Passive Loss Rules and Real Estate Professional Status

Accelerated depreciation from a cost segregation study can generate large paper losses, but whether those losses offset other income depends on the taxpayer’s status under the passive activity rules. For most rental property owners, rental activities are passive, and losses can only offset other passive income.18IRS. Passive Activity and At-Risk Rules Unused passive losses carry forward to future years.

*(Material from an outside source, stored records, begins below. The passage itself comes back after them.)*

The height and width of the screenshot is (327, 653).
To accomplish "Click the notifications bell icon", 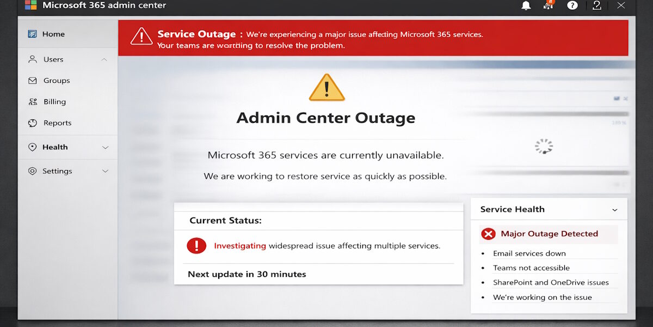I will pyautogui.click(x=526, y=5).
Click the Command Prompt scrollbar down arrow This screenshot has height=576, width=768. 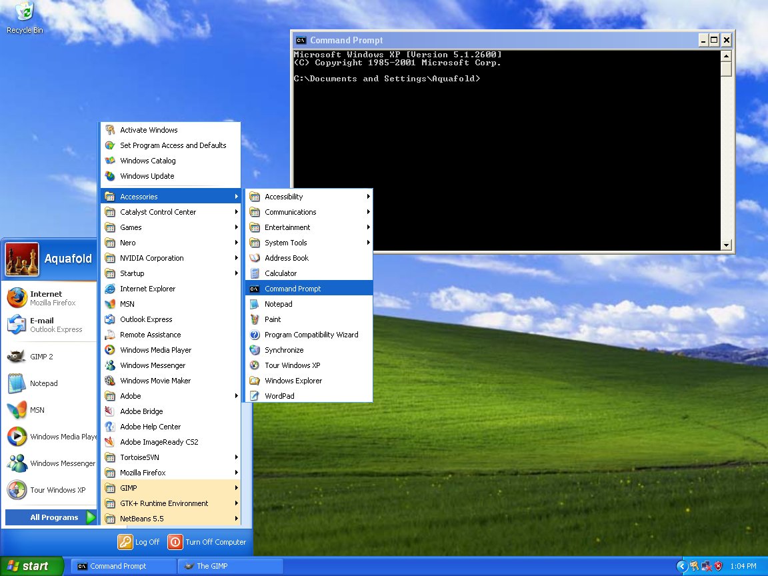pyautogui.click(x=727, y=245)
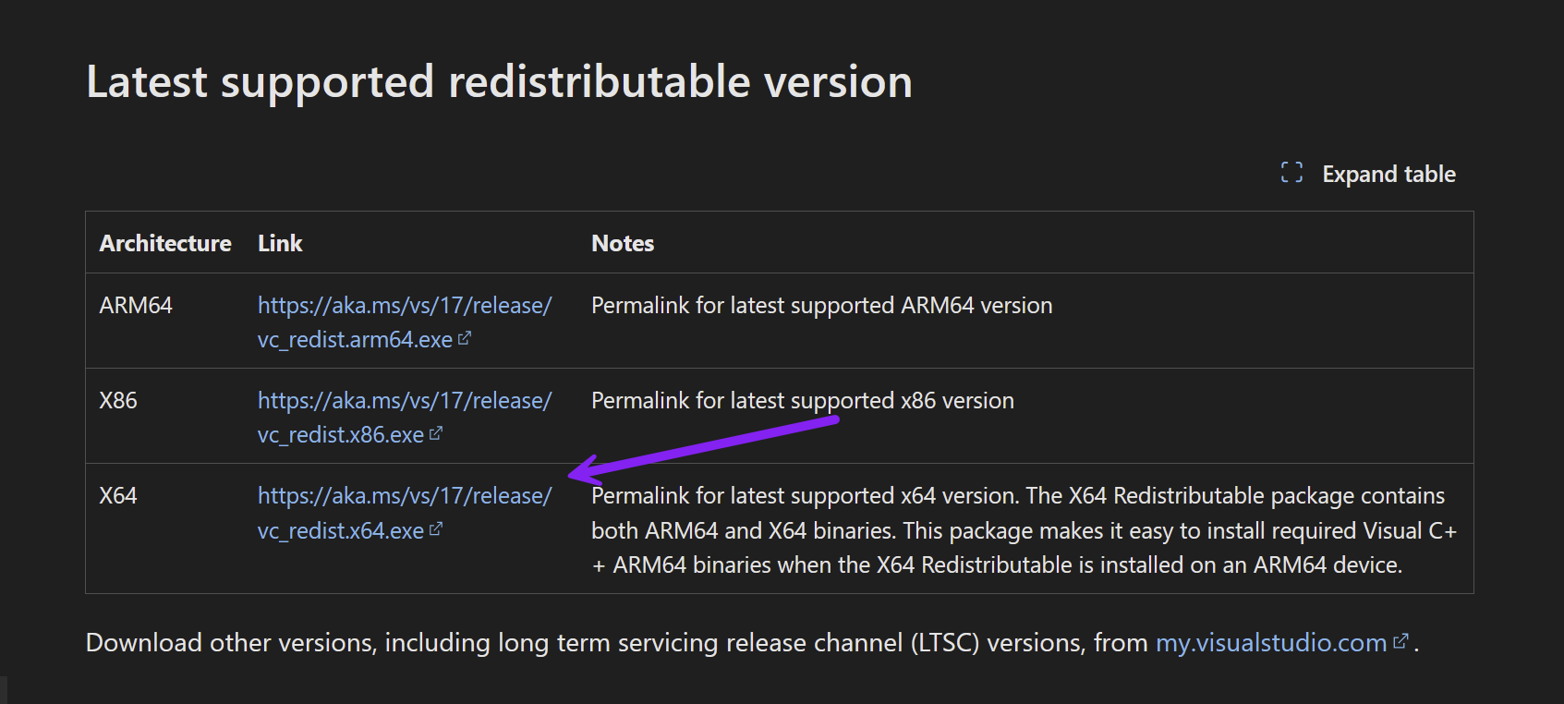The height and width of the screenshot is (704, 1564).
Task: Click the Notes column header
Action: pos(623,243)
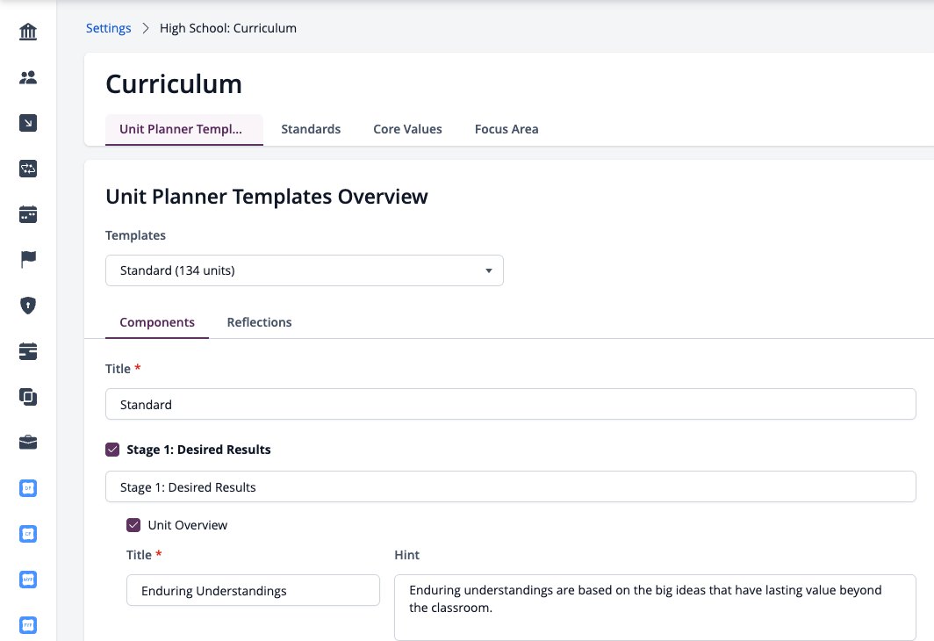Image resolution: width=934 pixels, height=641 pixels.
Task: Click the briefcase icon in sidebar
Action: click(x=28, y=442)
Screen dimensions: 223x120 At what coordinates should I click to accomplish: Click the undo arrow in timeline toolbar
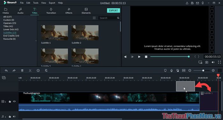click(x=6, y=71)
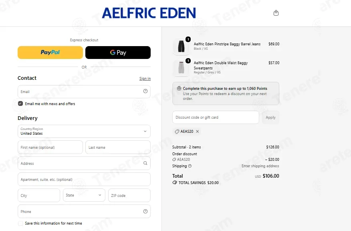Pay with PayPal express checkout
Viewport: 351px width, 231px height.
pyautogui.click(x=50, y=53)
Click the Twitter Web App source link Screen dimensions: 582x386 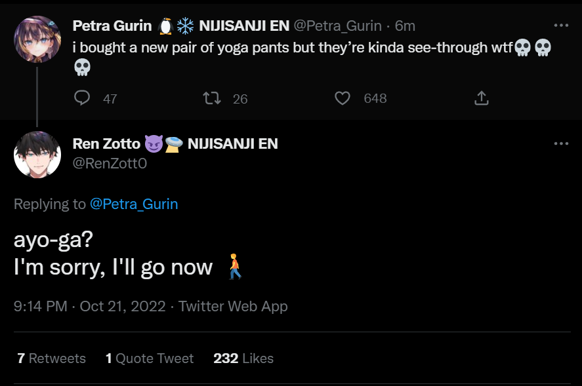233,306
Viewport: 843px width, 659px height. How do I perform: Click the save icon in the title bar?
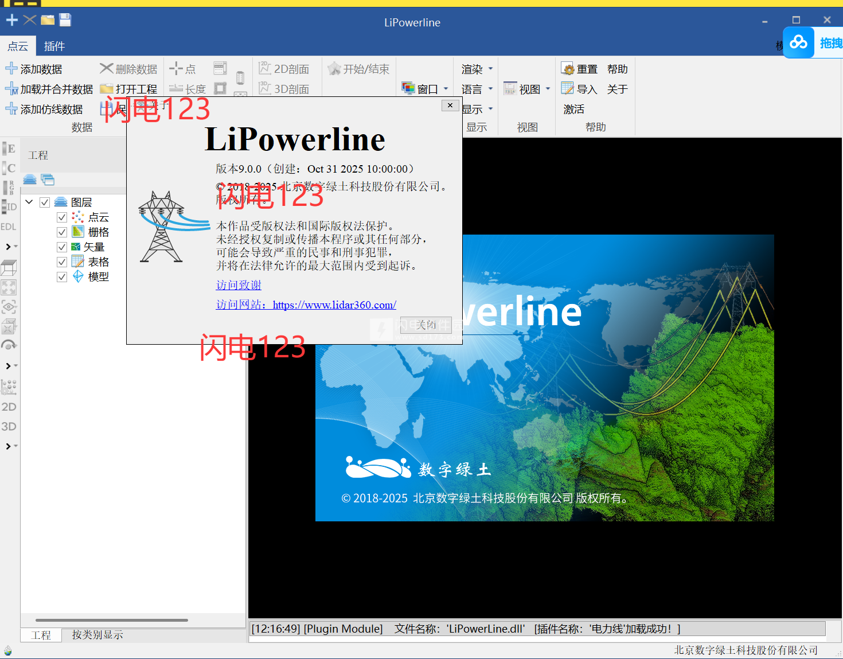(65, 20)
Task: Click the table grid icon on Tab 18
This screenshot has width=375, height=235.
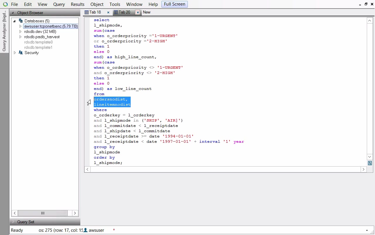Action: [x=87, y=12]
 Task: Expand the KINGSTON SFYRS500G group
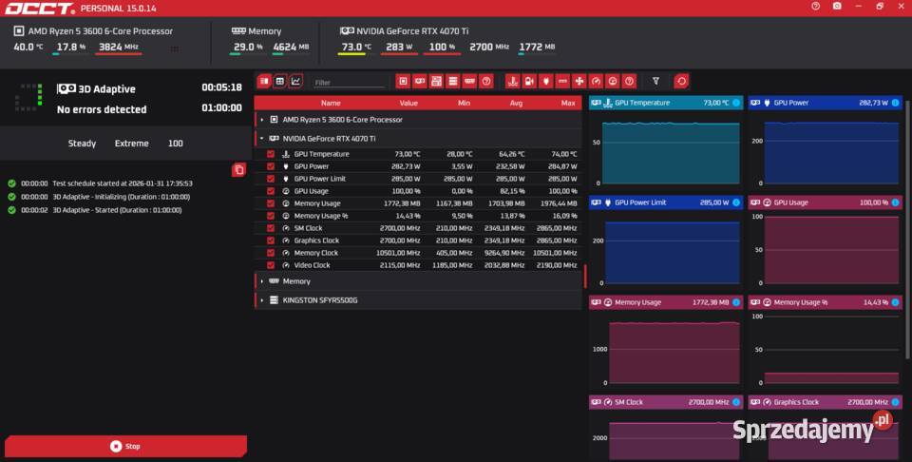point(262,300)
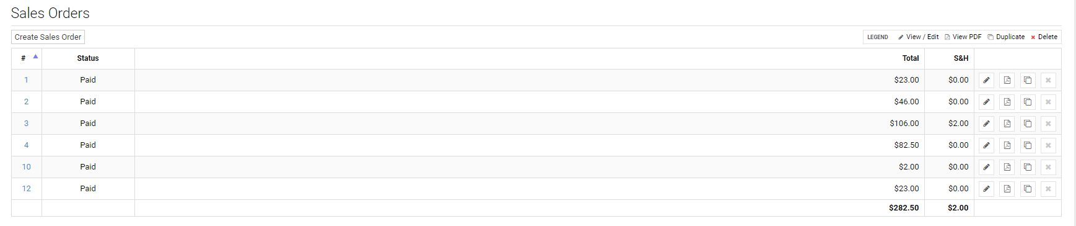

The exception is for taxpayers who qualify as real estate professionals. A real estate professional can treat rental losses as nonpassive, allowing them to offset wages, business income, and other active income. Qualifying requires that the taxpayer spend more than half of their personal services in real property trades or businesses in which they materially participate, and that they materially participate in each rental activity (or elect to aggregate all rental activities).18IRS. Passive Activity and At-Risk Rules

Short-term rental owners have another path. The IRS generally treats rentals with an average stay of seven days or less as an active trade or business rather than a rental activity. If the owner materially participates — typically by logging more than 500 hours per year in activities like managing bookings, coordinating cleaning, and handling maintenance — losses from that activity can offset nonpassive income even without real estate professional status.19SEK CPAs & Advisors. Maximizing Tax Benefits – Short-Term Rentals and Cost Segregation This interaction is a major reason cost segregation has become popular among short-term rental investors.

Who Should Consider a Professional Study

Properties with a depreciable cost basis of roughly $200,000 to $500,000 or more are generally considered good candidates for a professional cost segregation study.20Cherry Bekaert. Cost Segregation Services One industry source estimates a typical return on investment exceeding 10-to-1 on study fees,4EisnerAmper. Cost Segregation Common Questions while another places the ratio at roughly 25 to 35 times the cost of the study.10KBKG. Cost Segregation FAQ

Professional studies bring together engineers, construction cost estimators, and tax specialists. Engineers conduct site inspections, review blueprints, and perform the material take-offs needed to quantify component costs. Tax specialists handle the legal classification and ensure the report meets the standards outlined in the IRS Audit Techniques Guide.21Engineered Tax Services. The Tax Break Your CPA Might Not Tell You About The American Society of Cost Segregation Professionals offers a Certified Cost Segregation Professional designation that requires a minimum of seven years of direct experience and at least 7,000 documented hours of work in the field.22ASCSP. Certification and Testing That credential is voluntary, not required by the IRS, but it reflects the level of specialization that goes into a defensible study.

For smaller residential properties — a single-family rental or a duplex with a modest cost basis — the economics may not justify a $5,000-plus professional study. That is where the software-assisted tools at $400 to $1,295 fill a gap. If a property owner chooses that route, it is worth confirming whether the provider offers audit support and whether a full engineering study would be produced if the IRS asks questions.9The Real Estate CPA. How the Residential Cost Segregator Can Save Small Property Owners Thousands A purely self-prepared study with no professional backing of any kind is technically permissible, but it carries the most audit risk and the fewest deductions — an outcome that tends to be the worst of both worlds.